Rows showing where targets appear
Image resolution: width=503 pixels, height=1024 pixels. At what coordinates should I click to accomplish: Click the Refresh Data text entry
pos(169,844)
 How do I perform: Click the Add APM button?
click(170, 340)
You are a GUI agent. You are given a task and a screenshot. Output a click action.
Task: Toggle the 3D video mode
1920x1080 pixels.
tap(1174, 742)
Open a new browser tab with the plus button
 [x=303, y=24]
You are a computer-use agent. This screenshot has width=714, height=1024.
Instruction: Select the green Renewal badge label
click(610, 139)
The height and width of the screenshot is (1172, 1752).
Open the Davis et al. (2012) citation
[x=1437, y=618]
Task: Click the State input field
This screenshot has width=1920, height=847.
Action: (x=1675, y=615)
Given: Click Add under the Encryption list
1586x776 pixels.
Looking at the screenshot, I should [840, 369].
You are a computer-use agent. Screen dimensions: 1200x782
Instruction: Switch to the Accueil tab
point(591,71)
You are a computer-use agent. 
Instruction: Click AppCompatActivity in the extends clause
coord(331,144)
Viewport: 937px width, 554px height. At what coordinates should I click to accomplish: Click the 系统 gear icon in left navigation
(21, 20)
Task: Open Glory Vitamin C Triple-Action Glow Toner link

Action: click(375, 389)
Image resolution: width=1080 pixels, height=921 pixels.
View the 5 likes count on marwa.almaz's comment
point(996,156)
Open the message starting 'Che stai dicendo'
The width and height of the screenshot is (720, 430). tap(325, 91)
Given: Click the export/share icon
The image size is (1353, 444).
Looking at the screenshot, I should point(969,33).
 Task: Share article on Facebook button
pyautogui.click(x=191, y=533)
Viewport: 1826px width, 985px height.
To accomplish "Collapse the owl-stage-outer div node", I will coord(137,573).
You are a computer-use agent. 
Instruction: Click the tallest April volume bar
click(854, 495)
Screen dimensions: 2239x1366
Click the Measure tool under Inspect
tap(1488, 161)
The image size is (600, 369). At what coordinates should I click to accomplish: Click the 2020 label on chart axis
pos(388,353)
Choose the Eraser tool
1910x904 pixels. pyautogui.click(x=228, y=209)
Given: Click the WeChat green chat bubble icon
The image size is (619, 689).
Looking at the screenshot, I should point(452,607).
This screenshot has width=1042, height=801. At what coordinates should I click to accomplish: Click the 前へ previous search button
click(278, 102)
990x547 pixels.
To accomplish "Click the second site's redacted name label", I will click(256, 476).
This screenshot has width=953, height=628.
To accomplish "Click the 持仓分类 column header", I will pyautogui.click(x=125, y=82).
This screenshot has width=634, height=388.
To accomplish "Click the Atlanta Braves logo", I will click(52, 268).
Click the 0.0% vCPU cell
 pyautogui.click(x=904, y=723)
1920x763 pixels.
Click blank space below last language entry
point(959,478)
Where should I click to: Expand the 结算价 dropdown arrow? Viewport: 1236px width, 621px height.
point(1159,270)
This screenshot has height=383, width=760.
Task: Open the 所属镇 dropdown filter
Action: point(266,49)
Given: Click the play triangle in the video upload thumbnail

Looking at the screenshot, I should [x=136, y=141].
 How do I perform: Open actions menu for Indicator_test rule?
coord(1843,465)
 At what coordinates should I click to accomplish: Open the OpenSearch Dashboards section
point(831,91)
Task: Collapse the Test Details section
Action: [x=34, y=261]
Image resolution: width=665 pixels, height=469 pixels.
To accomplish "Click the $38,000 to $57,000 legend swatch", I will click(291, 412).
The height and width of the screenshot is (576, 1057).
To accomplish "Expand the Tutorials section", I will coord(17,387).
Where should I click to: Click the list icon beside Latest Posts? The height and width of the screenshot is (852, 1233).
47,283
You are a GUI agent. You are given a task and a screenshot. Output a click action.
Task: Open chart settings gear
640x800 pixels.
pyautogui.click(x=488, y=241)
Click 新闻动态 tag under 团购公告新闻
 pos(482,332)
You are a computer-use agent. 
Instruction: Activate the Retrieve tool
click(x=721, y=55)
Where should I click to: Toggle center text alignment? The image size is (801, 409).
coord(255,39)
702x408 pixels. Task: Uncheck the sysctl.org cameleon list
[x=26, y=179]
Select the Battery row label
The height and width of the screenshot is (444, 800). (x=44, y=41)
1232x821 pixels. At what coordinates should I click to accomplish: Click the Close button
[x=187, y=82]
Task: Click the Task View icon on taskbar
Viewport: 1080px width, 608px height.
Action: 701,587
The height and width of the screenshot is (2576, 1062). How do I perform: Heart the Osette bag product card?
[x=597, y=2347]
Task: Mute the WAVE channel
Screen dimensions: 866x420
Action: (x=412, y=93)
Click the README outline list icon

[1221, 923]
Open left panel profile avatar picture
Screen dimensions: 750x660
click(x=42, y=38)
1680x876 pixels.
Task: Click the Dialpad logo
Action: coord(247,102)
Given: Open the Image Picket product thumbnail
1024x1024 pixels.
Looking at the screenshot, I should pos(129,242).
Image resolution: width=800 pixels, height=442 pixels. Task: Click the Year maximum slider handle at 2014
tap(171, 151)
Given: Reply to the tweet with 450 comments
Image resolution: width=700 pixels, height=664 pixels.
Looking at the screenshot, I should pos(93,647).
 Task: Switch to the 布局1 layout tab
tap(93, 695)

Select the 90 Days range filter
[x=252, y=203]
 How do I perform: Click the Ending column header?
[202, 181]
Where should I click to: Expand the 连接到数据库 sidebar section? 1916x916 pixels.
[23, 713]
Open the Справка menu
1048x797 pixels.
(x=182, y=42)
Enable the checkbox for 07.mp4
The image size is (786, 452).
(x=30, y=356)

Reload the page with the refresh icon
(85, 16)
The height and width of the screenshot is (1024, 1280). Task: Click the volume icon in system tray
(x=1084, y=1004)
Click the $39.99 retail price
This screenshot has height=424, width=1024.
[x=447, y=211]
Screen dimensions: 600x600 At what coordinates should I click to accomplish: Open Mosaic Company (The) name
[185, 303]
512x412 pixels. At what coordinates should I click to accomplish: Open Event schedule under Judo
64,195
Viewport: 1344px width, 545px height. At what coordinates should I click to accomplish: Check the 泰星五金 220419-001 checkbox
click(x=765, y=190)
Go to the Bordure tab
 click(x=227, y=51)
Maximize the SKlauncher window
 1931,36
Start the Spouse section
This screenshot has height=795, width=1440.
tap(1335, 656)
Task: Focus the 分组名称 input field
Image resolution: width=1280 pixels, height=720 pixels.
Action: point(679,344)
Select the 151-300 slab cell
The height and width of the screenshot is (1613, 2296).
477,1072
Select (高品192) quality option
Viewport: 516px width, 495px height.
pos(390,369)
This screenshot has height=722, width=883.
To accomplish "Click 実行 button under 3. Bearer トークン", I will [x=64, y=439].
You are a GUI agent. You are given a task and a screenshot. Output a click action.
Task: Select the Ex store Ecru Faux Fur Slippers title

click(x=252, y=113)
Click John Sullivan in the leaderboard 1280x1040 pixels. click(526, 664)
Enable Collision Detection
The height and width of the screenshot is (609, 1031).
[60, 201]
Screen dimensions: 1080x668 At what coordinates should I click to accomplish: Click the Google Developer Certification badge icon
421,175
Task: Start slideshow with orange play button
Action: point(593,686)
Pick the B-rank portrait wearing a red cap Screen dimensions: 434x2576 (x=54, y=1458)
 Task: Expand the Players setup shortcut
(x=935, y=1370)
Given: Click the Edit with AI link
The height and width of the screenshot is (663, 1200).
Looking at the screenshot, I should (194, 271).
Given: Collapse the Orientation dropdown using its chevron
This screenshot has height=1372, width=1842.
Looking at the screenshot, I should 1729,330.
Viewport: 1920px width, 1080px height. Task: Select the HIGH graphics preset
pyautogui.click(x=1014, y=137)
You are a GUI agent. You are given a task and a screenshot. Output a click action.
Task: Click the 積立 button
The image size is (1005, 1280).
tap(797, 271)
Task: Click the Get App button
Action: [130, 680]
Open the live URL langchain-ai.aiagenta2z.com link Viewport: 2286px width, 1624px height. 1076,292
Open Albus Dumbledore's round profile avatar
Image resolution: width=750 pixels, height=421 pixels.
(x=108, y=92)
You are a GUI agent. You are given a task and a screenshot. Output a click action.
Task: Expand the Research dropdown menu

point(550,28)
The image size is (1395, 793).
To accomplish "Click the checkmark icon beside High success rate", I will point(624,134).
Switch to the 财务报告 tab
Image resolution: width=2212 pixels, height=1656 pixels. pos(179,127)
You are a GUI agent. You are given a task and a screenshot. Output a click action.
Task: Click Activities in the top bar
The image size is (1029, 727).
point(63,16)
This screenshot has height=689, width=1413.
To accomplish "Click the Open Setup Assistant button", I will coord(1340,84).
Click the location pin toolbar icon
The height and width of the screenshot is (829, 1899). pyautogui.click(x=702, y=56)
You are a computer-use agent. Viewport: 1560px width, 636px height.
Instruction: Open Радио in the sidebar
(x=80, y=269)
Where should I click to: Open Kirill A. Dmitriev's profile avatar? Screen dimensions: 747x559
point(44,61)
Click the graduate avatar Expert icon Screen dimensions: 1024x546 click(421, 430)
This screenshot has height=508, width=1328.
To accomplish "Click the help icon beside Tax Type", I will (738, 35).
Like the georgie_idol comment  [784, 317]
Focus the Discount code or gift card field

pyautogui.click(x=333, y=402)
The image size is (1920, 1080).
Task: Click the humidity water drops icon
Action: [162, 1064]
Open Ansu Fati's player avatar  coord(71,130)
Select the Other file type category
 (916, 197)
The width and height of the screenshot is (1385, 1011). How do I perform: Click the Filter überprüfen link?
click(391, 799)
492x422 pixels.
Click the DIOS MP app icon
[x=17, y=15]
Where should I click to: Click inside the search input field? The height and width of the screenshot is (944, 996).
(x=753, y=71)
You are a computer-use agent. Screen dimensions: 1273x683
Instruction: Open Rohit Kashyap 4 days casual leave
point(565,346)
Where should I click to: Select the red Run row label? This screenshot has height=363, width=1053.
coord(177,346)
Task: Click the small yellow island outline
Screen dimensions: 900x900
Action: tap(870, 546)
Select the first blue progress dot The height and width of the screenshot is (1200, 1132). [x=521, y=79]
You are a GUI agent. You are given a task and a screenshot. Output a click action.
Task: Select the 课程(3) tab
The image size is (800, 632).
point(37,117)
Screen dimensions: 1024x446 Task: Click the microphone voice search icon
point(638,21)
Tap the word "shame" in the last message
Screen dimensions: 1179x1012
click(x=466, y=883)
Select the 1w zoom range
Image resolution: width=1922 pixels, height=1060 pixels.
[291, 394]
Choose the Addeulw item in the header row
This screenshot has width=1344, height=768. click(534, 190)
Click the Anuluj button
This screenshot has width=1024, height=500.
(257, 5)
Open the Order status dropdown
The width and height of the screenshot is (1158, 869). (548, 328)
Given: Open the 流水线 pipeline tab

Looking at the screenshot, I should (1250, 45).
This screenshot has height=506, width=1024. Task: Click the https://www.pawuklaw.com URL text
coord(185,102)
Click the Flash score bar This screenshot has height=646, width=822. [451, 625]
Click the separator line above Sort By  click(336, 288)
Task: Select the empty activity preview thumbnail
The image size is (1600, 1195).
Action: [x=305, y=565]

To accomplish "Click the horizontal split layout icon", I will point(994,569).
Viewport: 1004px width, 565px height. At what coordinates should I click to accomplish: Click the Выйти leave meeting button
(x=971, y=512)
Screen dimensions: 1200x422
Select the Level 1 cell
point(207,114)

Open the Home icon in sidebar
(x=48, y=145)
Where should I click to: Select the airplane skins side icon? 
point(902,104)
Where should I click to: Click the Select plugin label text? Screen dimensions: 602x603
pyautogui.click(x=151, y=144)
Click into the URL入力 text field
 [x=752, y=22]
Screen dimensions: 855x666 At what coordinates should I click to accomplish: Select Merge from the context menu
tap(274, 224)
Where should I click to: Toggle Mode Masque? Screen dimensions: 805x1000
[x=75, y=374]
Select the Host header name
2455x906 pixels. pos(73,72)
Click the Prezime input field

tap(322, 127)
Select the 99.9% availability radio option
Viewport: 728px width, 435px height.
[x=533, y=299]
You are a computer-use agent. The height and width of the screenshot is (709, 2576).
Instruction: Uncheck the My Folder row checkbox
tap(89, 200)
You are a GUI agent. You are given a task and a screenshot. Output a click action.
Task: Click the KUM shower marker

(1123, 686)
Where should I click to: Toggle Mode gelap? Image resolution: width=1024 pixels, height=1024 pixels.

Stated task:
Repeat the material word for word, from its first line through the line containing "Looking at the screenshot, I should [840, 369].", including both of those lines.

Problem solution:
Image resolution: width=503 pixels, height=1024 pixels. At what coordinates should I click to accomplish: Click the Refresh Data text entry
pos(169,844)
 How do I perform: Click the Add APM button?
click(170, 340)
You are a GUI agent. You are given a task and a screenshot. Output a click action.
Task: Toggle the 3D video mode
1920x1080 pixels.
tap(1174, 742)
Open a new browser tab with the plus button
 [x=303, y=24]
You are a computer-use agent. This screenshot has width=714, height=1024.
Instruction: Select the green Renewal badge label
click(610, 139)
The height and width of the screenshot is (1172, 1752).
Open the Davis et al. (2012) citation
[x=1437, y=618]
Task: Click the State input field
This screenshot has width=1920, height=847.
Action: (x=1675, y=615)
Given: Click Add under the Encryption list
1586x776 pixels.
Looking at the screenshot, I should [840, 369].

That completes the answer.